High-intensity Focused Ultrasound Attenuates Neural Responses of Sciatic Nerves Isolated from Normal or Neuropathic Rats Ultrasound in Medicine & Biology. Jan, 2015 | Pubmed ID: 25438842 Patients with diabetic neuropathy often have neuropathic pain. The purpose of our work was to investigate the effects of high-intensity focused ultrasound (HIFU) on the conduction block of normal and neuropathic nerves for soothing pain. Adult male Sprague-Dawley rats were used, and diabetes was induced by streptozotocin injection. Diabetic neuropathy was evaluated with animal behavior tests. Sciatic nerves of both control and neuropathic rats were dissected from the starting point of the sciatic nerve to the point where the sural nerve ends near the ankle. The nerves were stored in Ringer's solution. The in vitro nerve was placed on a self-developed experimental platform for HIFU exposure. Stimulation and recording of the compound action potentials (CAPs) and sensory action potentials (SAPs) were performed. Control and neuropathic nerves exposed or not exposed to HIFU were submitted to histologic analysis. For the control and neuropathic nerves, suppression of CAPs and SAPs started 2 min post-HIFU treatment. Maximum suppression of SAPs was 34.4 ± 3.2% for the control rats and 11.6 ± 2.0% and 9.8 ± 3.0% for rats 4 wk post-injection and 8 wk post-injection, respectively.
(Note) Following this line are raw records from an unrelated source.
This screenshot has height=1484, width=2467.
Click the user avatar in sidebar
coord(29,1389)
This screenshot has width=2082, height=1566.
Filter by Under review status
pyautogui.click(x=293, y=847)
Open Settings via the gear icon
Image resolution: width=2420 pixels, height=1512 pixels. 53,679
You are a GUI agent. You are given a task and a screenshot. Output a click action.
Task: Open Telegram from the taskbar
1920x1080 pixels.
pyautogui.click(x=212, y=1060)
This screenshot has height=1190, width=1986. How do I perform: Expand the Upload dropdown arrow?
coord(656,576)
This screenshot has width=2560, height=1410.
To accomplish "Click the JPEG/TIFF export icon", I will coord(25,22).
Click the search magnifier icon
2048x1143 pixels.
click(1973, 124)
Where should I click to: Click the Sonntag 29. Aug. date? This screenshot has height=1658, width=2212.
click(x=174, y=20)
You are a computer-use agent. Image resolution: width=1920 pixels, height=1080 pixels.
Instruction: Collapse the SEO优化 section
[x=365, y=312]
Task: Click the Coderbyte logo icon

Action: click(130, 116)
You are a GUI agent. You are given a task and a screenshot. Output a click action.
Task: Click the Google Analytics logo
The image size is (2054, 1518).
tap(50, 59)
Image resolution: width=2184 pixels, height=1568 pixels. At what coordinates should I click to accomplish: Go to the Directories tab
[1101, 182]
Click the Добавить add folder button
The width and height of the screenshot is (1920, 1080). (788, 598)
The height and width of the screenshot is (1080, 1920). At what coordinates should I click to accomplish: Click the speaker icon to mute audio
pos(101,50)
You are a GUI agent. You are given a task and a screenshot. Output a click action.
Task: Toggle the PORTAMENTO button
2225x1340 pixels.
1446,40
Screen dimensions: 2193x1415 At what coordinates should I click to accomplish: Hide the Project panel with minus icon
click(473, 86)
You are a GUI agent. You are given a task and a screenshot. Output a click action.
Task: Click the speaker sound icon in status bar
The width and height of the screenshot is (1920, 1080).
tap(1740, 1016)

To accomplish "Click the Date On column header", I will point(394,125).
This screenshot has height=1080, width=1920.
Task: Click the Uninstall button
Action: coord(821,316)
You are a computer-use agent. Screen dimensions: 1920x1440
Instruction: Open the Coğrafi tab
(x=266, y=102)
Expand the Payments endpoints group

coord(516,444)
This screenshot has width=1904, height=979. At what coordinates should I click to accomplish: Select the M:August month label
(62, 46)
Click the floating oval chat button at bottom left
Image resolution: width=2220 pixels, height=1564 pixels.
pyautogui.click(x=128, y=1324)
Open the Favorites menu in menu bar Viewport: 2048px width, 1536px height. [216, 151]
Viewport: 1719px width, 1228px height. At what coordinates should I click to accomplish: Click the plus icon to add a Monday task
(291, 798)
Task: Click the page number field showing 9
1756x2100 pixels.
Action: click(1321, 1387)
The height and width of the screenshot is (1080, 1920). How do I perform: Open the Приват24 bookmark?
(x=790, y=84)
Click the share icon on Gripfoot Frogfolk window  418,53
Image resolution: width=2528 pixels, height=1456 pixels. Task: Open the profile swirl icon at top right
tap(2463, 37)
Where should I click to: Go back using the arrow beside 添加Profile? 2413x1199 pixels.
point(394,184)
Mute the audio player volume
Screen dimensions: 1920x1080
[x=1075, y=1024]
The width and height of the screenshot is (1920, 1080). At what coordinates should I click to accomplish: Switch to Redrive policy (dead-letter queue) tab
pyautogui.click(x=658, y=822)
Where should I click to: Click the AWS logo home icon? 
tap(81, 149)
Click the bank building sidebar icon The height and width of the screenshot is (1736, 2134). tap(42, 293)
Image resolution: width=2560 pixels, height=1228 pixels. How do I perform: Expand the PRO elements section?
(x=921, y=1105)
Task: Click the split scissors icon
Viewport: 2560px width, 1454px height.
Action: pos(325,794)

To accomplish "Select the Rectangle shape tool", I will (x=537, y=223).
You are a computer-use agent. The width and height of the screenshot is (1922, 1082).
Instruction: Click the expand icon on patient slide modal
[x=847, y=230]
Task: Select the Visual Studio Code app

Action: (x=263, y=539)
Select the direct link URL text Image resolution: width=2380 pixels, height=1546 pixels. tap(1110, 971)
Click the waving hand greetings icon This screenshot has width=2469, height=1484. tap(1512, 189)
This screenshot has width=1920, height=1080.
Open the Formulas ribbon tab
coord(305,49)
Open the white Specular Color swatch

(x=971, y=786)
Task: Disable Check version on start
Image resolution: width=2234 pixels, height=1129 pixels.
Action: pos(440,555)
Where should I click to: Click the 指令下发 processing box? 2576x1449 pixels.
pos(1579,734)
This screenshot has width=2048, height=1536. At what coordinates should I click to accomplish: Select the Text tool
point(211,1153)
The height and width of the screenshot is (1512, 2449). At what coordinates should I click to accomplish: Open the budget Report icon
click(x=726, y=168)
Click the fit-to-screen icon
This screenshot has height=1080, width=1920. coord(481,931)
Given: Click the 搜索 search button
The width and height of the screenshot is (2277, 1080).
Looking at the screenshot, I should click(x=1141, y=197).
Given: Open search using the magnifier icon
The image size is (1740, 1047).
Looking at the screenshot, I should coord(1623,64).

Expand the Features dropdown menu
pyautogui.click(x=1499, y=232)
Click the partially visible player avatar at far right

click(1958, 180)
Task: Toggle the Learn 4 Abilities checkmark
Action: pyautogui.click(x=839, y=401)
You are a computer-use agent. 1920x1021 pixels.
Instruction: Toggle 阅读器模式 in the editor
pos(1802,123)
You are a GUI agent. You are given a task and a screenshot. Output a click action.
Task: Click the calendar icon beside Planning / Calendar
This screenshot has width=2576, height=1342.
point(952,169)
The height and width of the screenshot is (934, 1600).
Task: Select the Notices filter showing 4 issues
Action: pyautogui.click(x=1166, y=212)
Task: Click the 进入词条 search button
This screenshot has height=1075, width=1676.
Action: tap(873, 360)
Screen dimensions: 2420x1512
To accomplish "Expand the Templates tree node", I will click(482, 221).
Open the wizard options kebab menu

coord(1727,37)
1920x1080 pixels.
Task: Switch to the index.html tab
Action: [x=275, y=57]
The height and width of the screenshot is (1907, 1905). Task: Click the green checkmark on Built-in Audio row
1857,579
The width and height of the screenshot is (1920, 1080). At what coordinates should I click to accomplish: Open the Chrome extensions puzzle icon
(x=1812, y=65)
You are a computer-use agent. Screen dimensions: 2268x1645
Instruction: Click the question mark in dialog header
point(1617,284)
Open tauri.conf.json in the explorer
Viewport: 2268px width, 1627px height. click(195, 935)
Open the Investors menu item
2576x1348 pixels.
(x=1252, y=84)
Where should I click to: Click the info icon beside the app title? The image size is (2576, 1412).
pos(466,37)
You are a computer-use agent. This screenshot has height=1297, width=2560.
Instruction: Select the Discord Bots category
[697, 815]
Time to full recovery was 25, 70 and 80 min, respectively. Histologic analysis revealed that the nerves in which CAPs and SAPs did not fully recover were damaged thermally or mechanically by HIFU. It is feasible to reversibly block nerves with appropriate HIFU treatment. Diabetic nerves were less suppressed by HIFU and were more vulnerable to permanent damage.